Le Endrigo: Le Endrigo
Data di uscita: 16 aprile
Etichetta: Garrincha Dischi
Seppur a rilento e come sempre in colpevole ritardo rispetto agli altri Paesi, l’Italia sta muovendo dei passi significativi su argomenti importanti, come le questioni di genere e di parità. Sanremo 2021, in questo senso, è stato vincente: pensiamo per esempio alla fluidità di Madame, al queer pop de La Rappresentante di Lista o al gesto solo all’apparenza elementare di Francesca Michielin nel regalare il mazzo di fiori (originariamente a lei destinato) a Fedez, altro artista che, apparendo se stesso al 100%, ha fatto trasparire una bellissima fragilità maschile, aspetto tutt’altro che banale. Non deve quindi stupire se gli Endrigo, il 25 marzo scorso, abbiano deciso di cambiare il loro in nome in “Le Endrigo”; perché sì, come spiegato da loro stessi “Un articolo determinativo fa ancora la differenza e comporta dei privilegi, noi scegliamo di liberarcene e unirci al coro e alle battaglie di chi li vuole sradicare“. Poco meno di un mese dopo, il 16 aprile, è quindi uscito per Garrincha Dischi il nuovo album della band, dal titolo omonimo.

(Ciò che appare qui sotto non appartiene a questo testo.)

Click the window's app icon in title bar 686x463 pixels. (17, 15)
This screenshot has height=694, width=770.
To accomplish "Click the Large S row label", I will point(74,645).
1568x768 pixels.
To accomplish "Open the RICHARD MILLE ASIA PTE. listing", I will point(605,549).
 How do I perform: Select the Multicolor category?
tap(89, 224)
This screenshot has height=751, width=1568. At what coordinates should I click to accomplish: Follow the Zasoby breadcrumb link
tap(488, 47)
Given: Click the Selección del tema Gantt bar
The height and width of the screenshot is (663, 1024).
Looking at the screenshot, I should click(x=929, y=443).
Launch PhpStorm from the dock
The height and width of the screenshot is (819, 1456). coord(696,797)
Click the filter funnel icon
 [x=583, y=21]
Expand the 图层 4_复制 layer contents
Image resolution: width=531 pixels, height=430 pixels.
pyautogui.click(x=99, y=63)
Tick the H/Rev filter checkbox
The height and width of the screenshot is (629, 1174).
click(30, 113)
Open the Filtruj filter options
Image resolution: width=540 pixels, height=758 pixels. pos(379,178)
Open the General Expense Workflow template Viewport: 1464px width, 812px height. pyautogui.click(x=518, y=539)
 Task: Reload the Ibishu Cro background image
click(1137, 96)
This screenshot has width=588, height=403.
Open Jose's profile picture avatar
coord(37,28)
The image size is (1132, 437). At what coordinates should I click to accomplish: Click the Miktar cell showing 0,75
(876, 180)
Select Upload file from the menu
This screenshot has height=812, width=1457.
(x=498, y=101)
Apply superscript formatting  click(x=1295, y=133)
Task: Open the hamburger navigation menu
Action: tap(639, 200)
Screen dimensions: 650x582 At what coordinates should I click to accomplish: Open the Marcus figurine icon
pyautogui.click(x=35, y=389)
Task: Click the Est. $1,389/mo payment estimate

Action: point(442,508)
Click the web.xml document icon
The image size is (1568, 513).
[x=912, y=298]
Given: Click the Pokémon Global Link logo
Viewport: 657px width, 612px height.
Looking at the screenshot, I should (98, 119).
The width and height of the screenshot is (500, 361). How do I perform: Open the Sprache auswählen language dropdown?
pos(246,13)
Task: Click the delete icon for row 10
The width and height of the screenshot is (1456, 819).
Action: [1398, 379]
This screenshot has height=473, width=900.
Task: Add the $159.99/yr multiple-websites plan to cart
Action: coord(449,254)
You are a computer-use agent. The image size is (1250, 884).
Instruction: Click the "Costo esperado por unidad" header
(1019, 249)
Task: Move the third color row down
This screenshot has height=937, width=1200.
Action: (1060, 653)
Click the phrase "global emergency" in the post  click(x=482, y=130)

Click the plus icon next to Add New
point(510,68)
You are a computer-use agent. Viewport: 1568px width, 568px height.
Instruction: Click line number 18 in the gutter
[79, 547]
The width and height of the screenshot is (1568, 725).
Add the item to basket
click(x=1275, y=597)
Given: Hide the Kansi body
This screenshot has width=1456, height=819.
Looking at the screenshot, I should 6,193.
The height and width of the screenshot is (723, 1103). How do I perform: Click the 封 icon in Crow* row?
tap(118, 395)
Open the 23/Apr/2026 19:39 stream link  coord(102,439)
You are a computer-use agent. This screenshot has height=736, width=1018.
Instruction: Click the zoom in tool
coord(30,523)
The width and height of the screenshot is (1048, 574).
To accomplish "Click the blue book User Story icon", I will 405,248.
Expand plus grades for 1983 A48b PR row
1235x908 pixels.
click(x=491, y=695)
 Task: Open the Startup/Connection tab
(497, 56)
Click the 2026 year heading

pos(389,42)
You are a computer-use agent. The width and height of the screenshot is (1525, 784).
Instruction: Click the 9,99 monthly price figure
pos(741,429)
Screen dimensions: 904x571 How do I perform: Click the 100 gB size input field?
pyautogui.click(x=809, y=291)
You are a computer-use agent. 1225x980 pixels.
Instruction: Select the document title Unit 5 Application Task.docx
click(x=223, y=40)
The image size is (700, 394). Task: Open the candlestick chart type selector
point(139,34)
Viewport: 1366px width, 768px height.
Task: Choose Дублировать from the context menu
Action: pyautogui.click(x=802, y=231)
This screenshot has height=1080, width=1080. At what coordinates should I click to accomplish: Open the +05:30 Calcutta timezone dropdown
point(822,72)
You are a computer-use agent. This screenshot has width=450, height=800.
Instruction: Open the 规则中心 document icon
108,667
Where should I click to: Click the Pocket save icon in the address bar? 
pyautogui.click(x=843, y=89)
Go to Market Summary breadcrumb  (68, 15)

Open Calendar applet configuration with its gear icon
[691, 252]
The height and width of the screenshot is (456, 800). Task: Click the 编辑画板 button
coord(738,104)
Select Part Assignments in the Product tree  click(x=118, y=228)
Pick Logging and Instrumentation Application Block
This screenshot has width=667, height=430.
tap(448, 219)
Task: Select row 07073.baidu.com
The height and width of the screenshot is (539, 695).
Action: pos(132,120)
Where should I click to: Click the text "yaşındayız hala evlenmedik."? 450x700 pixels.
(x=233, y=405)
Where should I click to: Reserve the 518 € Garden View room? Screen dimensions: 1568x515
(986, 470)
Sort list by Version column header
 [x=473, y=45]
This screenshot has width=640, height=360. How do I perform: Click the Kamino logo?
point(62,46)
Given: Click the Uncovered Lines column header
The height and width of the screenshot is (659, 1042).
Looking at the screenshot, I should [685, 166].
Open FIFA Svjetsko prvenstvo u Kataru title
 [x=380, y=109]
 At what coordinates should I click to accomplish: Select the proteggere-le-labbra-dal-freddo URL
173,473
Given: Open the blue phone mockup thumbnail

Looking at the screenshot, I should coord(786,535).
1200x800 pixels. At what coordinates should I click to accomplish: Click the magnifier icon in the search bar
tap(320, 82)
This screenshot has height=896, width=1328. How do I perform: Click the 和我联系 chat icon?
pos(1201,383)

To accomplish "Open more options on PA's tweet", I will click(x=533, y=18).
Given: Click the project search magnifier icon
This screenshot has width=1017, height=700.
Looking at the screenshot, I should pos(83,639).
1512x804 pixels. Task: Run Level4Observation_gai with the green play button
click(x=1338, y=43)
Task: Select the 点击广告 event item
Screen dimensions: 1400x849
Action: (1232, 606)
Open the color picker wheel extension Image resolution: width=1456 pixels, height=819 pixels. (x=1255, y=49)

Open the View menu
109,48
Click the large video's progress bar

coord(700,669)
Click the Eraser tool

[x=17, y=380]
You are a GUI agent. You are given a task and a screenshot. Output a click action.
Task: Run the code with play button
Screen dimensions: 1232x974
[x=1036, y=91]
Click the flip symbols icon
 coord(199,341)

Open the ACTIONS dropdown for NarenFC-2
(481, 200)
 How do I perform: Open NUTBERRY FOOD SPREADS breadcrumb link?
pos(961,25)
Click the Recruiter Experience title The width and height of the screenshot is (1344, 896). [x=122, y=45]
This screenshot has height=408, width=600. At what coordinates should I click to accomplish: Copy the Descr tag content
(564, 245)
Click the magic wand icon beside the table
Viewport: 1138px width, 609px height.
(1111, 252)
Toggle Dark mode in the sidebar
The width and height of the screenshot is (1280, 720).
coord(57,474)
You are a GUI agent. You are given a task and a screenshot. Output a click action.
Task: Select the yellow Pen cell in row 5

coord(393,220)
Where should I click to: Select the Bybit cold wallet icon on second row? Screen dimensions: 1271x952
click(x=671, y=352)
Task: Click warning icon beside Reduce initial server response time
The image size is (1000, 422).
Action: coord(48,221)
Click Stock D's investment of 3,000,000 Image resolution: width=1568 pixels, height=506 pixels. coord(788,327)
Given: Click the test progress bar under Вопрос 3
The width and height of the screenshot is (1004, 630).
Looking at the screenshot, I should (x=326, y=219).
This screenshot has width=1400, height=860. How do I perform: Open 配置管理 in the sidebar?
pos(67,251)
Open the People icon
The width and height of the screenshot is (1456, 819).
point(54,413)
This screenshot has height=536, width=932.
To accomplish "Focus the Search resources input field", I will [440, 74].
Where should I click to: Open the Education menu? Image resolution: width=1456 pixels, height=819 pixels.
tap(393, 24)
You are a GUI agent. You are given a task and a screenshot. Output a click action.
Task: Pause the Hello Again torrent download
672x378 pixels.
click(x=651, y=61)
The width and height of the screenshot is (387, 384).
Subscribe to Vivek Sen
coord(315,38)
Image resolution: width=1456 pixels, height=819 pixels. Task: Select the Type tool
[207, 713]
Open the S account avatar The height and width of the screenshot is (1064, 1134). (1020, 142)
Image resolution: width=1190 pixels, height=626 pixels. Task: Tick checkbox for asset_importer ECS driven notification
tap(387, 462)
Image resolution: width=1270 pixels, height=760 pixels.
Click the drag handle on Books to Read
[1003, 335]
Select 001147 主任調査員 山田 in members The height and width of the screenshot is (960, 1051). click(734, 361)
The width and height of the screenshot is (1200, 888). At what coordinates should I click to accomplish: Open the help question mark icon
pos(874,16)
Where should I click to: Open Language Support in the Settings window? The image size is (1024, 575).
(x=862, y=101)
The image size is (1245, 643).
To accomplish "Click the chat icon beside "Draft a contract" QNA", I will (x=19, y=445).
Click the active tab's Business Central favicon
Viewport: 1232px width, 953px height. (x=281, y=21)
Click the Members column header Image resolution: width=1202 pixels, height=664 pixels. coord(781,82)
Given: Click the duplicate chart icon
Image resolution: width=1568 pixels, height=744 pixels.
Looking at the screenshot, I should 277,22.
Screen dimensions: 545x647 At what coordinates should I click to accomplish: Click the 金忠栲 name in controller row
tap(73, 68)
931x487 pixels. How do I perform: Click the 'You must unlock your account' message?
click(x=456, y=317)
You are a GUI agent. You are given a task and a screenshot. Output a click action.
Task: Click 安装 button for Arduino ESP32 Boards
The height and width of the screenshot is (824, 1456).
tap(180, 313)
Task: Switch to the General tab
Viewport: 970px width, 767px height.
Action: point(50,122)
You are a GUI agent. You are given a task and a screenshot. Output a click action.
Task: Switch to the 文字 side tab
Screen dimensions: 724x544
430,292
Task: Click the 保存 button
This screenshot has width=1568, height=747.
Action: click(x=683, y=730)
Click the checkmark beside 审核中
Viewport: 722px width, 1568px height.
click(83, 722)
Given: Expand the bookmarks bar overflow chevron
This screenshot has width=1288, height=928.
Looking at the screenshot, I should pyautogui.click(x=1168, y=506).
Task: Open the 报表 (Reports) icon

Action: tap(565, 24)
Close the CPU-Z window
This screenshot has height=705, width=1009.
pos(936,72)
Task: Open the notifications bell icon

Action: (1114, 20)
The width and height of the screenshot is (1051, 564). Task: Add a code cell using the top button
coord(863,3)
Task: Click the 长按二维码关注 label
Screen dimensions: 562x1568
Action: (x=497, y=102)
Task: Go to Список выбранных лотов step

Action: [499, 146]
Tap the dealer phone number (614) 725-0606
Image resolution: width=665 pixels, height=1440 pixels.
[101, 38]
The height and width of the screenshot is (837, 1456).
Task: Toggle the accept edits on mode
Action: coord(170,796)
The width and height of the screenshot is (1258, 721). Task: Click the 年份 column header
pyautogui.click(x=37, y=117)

Un disco di elevata potenza quello della band bresciana che, arrivata alla sua terza produzione, oltre a puntare su un sound solido e soprattutto malleabile preme ancora di più l’acceleratore sulla matrice testuale, già in partenza sopra le righe e diretta, qui resa ancora più esasperata senza però risultare in nessun caso stucchevole. Dieci tracce, la maggior parte già edite, confezionate da Nicola Hyppo Roda, registrate a Donkey Studio di Medicina (Bolgona) che pongono dunque il gruppo all’interno di un territorio nuovo pur appoggiandosi su sapori a noi molto cari, tra i Fast Animals and Slow Kids ed Edda.
“E i ragazzi faranno i ragazzi, una mandria di teste di cazzo che fa Oh-oh oh-oh“, canta il gruppo in “Cose più grandi di me“, dove si esplora il ruolo del maschio e dell’identità sessuale in modo originale. Di grande impatto anche “Stare soli“, forse il passaggio più efficace del lavoro, contenente una frase che è già manifesto: “La mia debolezza è uno stile di combattimento“.
L’egocentrismo ingiustificato di chi crede di possedere le chiavi delle porte celesti solo perché è salito almeno una volta sopra un palcoscenico è invece lo spunto di riflessione che propone “Il cazzo enorme di chi suona“, una delle tante sfumature di un disco che riesce a raccontare il mondo in cui viviamo con ironia, malinconia, disperazione, rabbia non prendendosi mai eccessivamente sul serio. Una roba non da tutti.